Os desafios do combate ao trabalho escravo no século XXI

Enviada em 09/10/2019

O ano era 1870. Os poetas da terceira geração do romantismo nem imaginavam que logo mais, em 1888, negros em situação de escravidão seriam libertos.  No entanto, a lei de abolição não foi suficiente para eliminar o trabalho escravo no país. Mais de um século depois, ainda existem trabalhadores que vivem em situações de escravidão ou análogas a essa. As desigualdades sociais e a falta de uma fiscalização mais rigorosa ajudam a explicar essa vergonha nacional.

Em primeiro lugar, é importante ressaltar que as pessoas submetidas à precaridade de direitos são pobres e com baixíssima escolaridade e submetem-se à escravidão porque não têm escolha. Mesmo sendo condenado pela Declaração Universal dos Direitos Humanos, essa prática é facilmente encontrada no país, principalmente na construção civil e extração de minérios. A consequência é um ciclo de pobreza que impede à ascensão social.

Outro fator que explica esse comportamento do século XIX é a falta de fiscalização.Com pouco efetivo, órgãos ligados ao Ministério do Trabalho não conseguem limitar um país com dimensão continental. Sem profissionais suficientes e com leis brandas quanto as punições, as operações ficam reduzidas, já tendo queda de 28% desde 2017- segundo o próprio ministério responsável.

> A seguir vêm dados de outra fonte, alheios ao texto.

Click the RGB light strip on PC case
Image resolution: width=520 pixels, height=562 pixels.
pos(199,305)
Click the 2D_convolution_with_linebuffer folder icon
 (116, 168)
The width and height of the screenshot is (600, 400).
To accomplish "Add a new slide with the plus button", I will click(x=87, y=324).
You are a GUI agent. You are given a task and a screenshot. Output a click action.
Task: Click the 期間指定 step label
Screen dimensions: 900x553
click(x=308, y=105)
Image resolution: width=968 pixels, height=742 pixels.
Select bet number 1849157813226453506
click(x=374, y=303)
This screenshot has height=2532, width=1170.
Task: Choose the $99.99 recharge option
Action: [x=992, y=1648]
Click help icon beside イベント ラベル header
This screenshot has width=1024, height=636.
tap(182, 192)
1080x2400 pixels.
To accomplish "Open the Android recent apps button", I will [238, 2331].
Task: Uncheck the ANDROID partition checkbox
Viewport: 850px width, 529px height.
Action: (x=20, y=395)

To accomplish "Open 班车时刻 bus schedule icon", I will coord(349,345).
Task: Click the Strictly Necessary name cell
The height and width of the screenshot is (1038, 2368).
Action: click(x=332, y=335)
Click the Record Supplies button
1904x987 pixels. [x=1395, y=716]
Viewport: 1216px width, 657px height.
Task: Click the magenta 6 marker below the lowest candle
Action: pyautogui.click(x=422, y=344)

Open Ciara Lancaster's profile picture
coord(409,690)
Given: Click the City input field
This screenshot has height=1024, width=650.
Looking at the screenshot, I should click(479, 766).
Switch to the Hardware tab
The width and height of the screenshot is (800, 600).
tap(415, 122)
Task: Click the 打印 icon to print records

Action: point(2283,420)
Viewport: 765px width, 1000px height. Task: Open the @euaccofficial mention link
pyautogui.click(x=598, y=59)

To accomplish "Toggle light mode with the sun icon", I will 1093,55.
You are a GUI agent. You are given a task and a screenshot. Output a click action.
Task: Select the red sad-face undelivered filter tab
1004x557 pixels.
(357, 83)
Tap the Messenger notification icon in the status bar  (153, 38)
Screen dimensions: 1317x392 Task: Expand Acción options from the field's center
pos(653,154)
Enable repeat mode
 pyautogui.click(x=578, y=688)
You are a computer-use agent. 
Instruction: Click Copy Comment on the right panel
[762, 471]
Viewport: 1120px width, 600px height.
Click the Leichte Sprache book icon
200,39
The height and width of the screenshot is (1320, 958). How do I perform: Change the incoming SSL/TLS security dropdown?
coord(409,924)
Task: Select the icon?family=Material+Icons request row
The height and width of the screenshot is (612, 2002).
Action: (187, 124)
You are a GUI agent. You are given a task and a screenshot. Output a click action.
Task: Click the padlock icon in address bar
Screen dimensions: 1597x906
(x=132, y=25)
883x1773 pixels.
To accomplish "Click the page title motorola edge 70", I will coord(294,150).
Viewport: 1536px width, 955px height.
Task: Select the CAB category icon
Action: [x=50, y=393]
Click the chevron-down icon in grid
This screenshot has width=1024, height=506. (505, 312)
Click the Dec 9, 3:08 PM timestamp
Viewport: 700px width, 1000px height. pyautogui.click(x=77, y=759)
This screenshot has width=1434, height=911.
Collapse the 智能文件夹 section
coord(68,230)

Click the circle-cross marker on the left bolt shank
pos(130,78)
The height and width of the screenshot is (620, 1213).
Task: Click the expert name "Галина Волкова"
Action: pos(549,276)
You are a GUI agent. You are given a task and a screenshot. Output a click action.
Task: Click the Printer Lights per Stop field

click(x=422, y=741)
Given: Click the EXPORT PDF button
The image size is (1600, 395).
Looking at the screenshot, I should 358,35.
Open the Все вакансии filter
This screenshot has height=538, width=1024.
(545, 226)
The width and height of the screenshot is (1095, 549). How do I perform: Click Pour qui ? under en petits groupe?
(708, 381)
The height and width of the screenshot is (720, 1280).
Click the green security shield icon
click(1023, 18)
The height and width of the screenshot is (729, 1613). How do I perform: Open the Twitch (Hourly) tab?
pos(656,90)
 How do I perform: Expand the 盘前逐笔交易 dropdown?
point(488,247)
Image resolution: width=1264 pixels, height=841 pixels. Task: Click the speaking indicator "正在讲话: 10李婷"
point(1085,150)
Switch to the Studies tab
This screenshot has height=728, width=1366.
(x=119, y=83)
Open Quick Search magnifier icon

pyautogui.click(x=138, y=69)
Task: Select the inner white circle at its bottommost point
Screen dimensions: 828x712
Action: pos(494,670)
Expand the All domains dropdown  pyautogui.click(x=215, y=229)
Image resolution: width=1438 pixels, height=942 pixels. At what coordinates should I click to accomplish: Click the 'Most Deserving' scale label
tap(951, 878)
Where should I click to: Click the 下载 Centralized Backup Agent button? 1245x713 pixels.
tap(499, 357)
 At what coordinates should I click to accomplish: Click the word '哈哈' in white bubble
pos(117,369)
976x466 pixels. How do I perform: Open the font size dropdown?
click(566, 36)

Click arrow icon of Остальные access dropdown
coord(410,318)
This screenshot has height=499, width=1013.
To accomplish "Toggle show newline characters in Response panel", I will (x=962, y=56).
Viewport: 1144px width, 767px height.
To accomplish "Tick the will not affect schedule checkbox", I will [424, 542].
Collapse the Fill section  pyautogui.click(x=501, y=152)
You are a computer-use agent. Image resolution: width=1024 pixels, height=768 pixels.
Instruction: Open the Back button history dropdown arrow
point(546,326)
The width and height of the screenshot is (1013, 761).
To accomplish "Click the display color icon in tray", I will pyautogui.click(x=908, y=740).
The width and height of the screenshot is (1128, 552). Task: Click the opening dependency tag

Assim, para os tralhadores explorados, os quadros do pintor Debret - que pintou o Brasil na época da escravidão- continuam sendo o retrato fiel da realidade.

São necessárias , portanto, medidas urgentes para combater de modo  mais eficaz a escravidão contemporânea. Cabe ao governo,por meio do Ministério do Trabalho,  ampliar o efetivo de órgãos para fiscalização , proporcionando cursos profissionalizantes a fim de que possam cobrir uma área maior do país, com atuação mais presente. Associado a isso, o ministério, por meio de propagandas midiáticas, devem ilustrar a importância dos direitos aos trabalhadores e como denunciar caso haja suspeita de exploração.